-- Start of INPUT RECORDS --

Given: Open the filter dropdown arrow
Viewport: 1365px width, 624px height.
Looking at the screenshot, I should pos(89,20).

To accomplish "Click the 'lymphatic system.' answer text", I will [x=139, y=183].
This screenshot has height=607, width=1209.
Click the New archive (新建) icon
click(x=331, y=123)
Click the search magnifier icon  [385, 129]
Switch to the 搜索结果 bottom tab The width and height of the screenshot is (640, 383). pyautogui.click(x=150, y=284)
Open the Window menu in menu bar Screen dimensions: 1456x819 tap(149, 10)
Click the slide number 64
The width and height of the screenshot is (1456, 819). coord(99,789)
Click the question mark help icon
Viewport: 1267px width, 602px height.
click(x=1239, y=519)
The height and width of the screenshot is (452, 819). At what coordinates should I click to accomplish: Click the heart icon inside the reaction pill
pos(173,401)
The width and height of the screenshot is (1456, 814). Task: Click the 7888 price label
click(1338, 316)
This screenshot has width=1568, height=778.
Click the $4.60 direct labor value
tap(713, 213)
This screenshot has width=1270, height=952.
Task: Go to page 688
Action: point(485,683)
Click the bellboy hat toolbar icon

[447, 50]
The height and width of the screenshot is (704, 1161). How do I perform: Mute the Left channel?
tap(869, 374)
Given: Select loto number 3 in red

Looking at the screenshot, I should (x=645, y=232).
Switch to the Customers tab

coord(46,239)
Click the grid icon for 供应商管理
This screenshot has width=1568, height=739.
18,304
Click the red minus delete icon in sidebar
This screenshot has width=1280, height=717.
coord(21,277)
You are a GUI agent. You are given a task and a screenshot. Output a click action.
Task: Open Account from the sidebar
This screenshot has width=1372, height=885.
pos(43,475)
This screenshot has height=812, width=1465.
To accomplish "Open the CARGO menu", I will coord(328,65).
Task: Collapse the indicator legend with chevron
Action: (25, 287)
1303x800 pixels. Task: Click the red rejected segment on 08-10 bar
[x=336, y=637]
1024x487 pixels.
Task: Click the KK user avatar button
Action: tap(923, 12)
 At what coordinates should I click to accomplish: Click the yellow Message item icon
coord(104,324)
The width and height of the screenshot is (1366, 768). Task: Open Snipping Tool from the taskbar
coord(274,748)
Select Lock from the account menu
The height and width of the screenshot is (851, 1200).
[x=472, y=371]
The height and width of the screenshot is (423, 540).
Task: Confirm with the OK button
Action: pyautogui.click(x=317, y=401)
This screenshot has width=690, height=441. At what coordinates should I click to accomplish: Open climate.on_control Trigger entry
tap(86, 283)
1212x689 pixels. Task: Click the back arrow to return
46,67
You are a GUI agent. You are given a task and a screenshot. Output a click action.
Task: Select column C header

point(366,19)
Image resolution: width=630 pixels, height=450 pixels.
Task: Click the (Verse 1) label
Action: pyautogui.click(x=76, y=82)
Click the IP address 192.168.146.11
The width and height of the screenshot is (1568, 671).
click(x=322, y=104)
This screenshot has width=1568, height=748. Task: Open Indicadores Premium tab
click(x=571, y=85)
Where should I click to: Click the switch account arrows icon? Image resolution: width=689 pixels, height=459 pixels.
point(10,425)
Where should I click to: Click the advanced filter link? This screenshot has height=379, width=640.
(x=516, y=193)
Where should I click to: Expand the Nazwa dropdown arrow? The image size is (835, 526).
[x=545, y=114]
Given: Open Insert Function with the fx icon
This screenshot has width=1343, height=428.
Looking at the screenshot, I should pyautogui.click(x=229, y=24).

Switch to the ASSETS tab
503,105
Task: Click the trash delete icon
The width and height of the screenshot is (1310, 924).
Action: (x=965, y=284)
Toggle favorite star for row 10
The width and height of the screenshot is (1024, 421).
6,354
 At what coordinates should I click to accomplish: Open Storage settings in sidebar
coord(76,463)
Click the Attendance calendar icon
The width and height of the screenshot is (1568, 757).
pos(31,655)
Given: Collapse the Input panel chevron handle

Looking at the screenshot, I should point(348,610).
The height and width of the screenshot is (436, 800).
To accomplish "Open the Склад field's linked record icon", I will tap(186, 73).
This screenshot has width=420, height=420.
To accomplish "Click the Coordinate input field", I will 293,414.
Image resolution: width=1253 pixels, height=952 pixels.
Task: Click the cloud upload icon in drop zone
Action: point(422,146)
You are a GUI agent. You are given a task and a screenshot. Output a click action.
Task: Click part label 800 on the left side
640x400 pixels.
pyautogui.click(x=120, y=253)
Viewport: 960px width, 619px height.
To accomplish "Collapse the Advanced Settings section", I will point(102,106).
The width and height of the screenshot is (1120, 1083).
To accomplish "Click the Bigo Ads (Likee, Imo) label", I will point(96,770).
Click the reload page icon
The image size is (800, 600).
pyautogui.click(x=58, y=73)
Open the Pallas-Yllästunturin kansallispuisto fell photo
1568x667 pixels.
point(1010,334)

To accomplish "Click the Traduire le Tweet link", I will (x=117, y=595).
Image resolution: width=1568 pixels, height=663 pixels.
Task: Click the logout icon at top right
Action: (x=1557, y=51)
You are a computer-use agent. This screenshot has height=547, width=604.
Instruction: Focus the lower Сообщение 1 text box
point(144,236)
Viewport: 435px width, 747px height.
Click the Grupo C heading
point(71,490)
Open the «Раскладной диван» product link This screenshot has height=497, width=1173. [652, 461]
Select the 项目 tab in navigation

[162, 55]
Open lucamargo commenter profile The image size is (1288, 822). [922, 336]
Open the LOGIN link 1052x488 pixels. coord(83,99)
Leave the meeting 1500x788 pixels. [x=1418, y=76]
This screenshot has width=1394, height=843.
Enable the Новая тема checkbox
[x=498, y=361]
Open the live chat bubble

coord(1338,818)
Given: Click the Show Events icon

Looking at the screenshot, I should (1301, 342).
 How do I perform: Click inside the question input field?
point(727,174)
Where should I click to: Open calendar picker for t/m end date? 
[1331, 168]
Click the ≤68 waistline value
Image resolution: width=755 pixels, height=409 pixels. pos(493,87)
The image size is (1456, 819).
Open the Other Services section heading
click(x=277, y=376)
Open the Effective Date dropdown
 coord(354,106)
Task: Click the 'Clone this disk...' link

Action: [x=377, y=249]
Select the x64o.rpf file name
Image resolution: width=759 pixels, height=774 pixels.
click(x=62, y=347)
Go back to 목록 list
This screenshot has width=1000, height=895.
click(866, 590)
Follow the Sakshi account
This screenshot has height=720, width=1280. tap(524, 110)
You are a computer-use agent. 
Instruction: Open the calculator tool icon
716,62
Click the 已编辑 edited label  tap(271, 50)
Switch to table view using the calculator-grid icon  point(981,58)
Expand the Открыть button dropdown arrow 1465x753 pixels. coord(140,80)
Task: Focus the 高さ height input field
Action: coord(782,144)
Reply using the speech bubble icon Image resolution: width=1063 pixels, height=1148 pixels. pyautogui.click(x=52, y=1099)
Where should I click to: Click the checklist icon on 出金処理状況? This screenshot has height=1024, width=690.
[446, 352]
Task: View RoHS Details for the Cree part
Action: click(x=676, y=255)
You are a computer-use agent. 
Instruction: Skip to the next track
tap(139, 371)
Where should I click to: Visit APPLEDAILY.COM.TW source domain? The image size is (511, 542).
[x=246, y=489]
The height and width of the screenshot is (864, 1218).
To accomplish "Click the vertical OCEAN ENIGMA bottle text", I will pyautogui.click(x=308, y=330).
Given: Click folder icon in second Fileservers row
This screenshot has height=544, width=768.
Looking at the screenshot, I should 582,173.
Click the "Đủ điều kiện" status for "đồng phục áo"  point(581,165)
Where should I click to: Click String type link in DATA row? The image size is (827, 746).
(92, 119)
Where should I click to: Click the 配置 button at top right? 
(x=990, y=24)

-- End of INPUT RECORDS --

● AIM OF THE EXERCISE
Count the lines of the data above that contain the string "Expand". Give only the number.

● TASK RESPONSE
2